◆ **GOAL**
Reproduce all of the data below word for word, leaving out the pictures.

■ ■ ■ ■ ■

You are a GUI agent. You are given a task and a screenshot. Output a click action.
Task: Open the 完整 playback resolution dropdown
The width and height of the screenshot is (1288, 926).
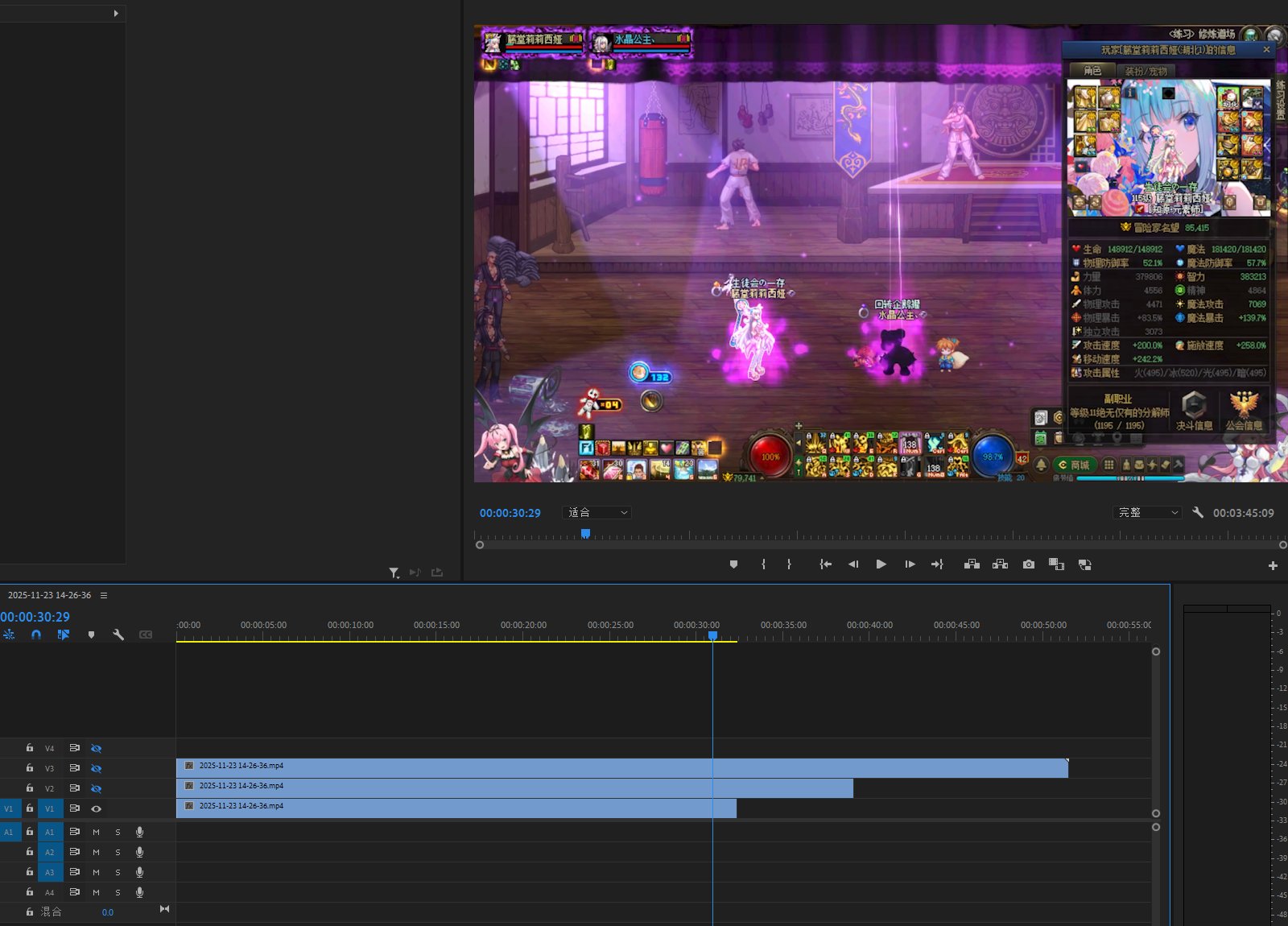pos(1148,513)
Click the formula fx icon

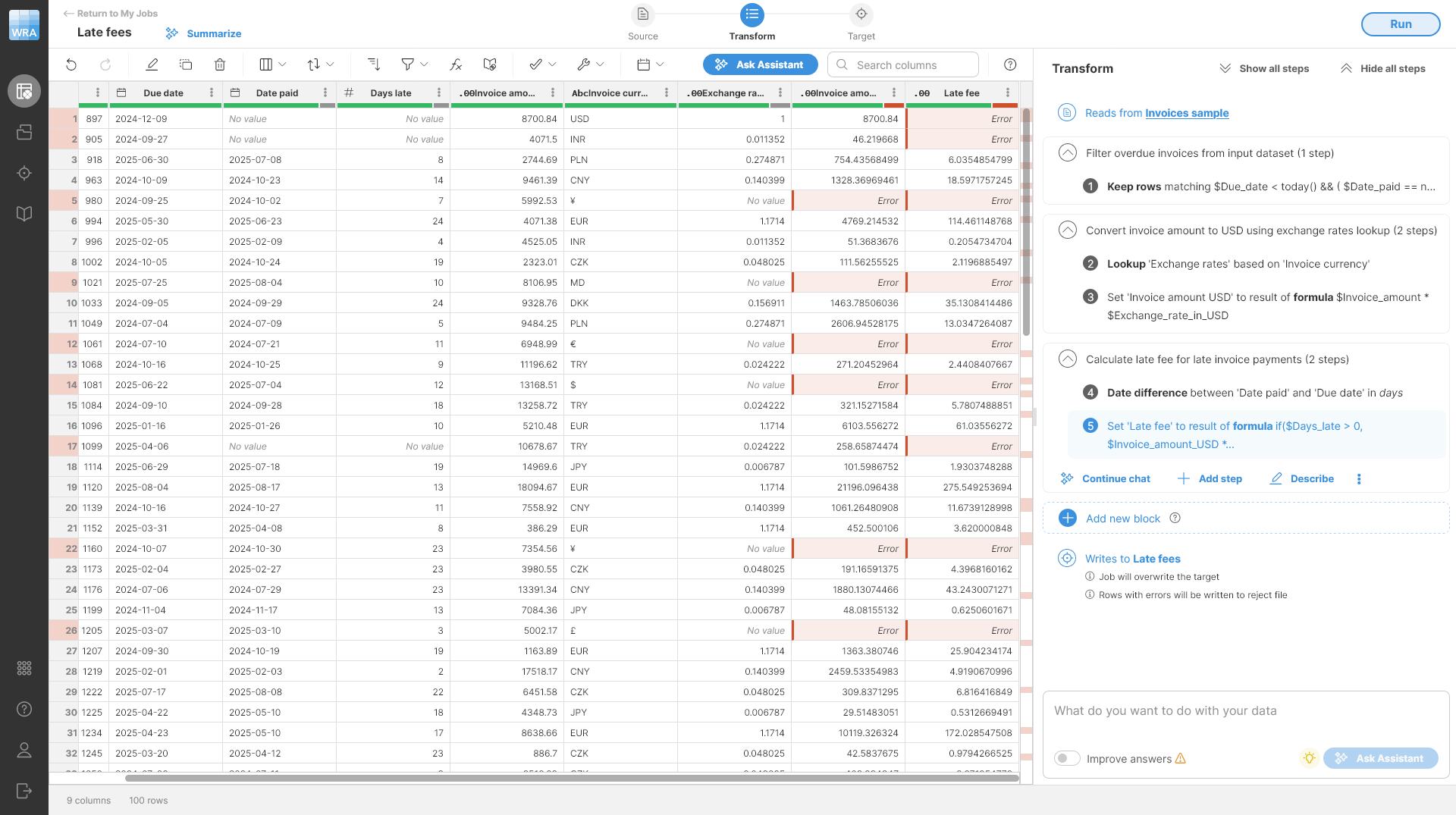coord(456,64)
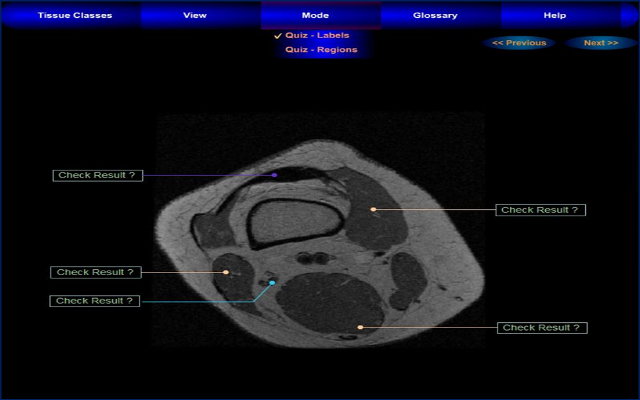Select the orange marker on the upper-right muscle

point(373,209)
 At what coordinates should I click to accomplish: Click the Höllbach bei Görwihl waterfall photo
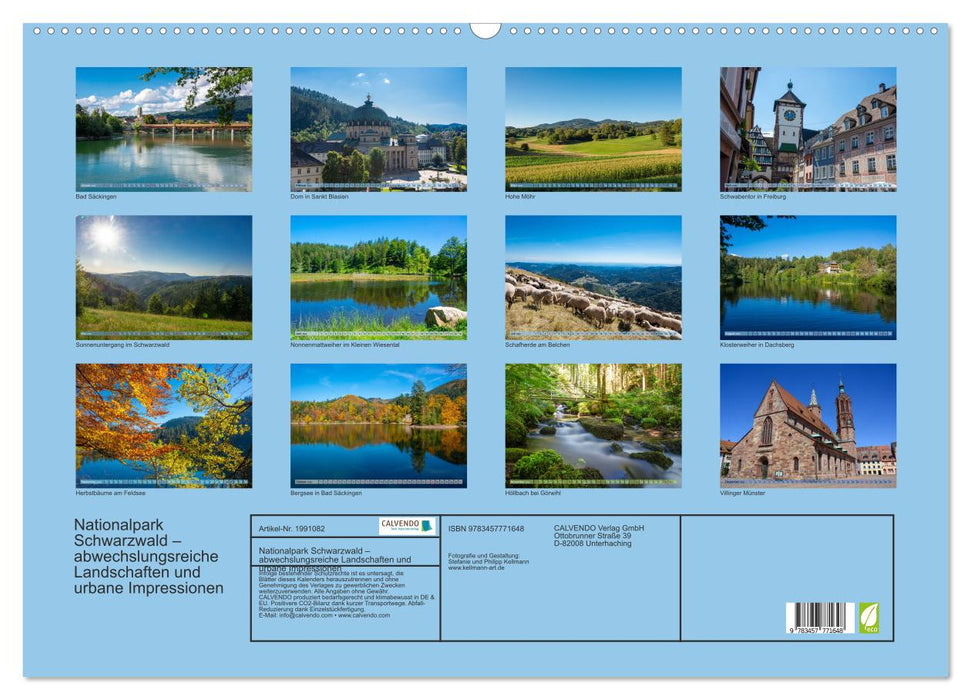point(593,425)
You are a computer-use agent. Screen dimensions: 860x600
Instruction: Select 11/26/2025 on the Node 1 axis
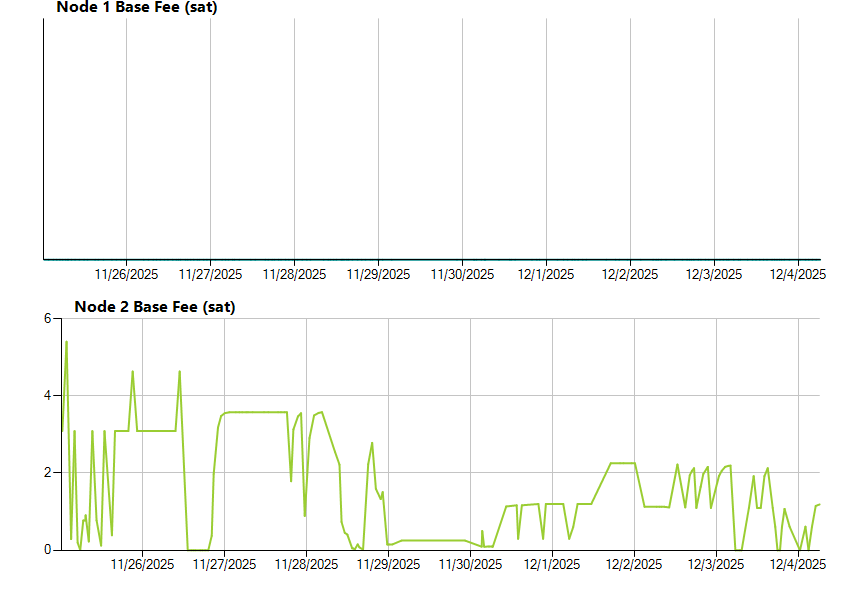[126, 273]
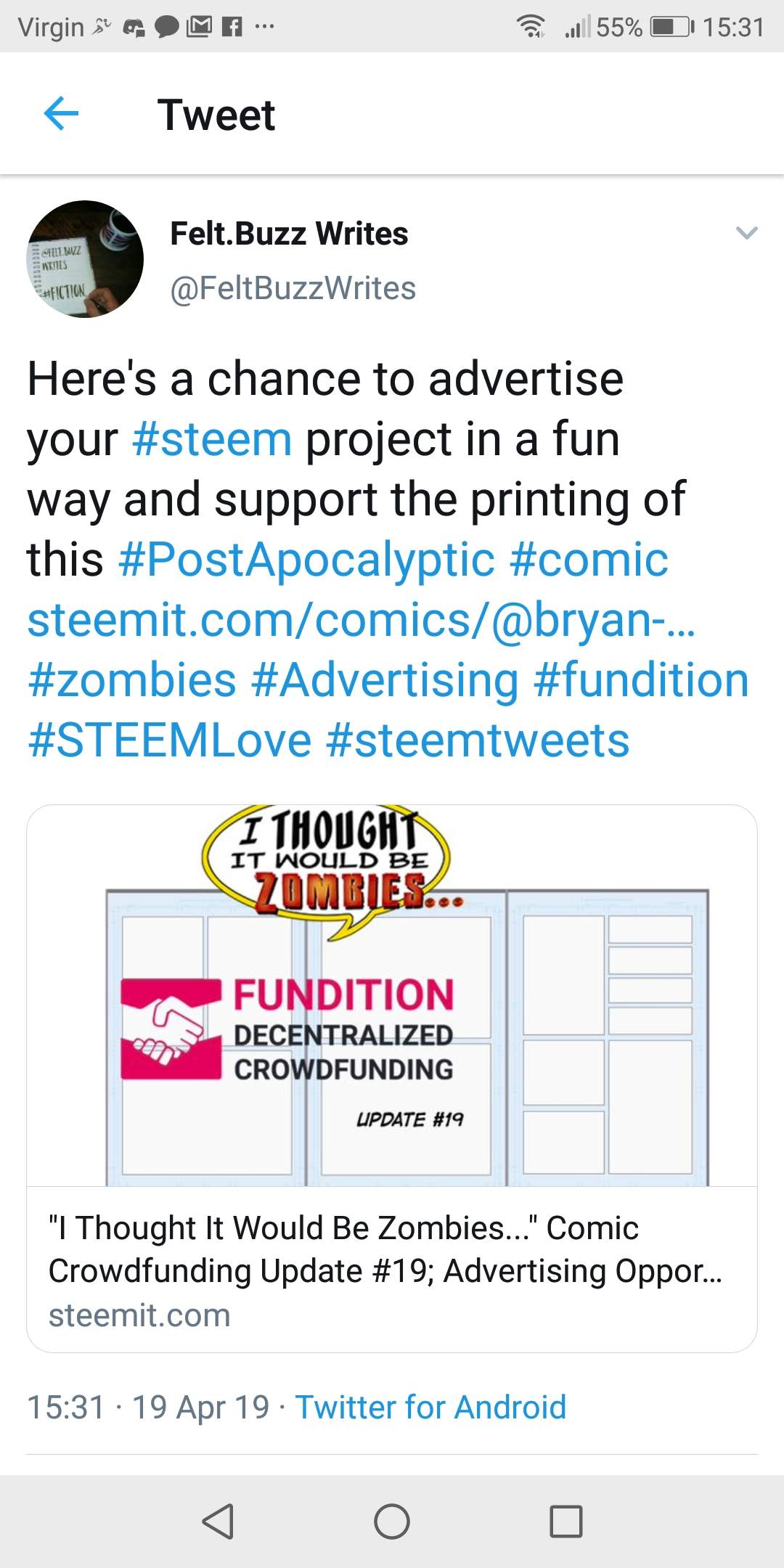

■ ■ ■ ■ ■

◆ **WRITTEN REPLY**
You are a GUI agent. You are given a task and a screenshot. Output a click action.
Task: Open the 完整 playback resolution dropdown
The width and height of the screenshot is (1288, 926).
pos(1148,513)
Click the formula fx icon

coord(456,64)
Select the orange marker on the upper-right muscle

point(373,209)
 At what coordinates should I click to accomplish: Click the Höllbach bei Görwihl waterfall photo
point(593,425)
You are a computer-use agent. Screen dimensions: 860x600
Instruction: Select 11/26/2025 on the Node 1 axis
[126, 273]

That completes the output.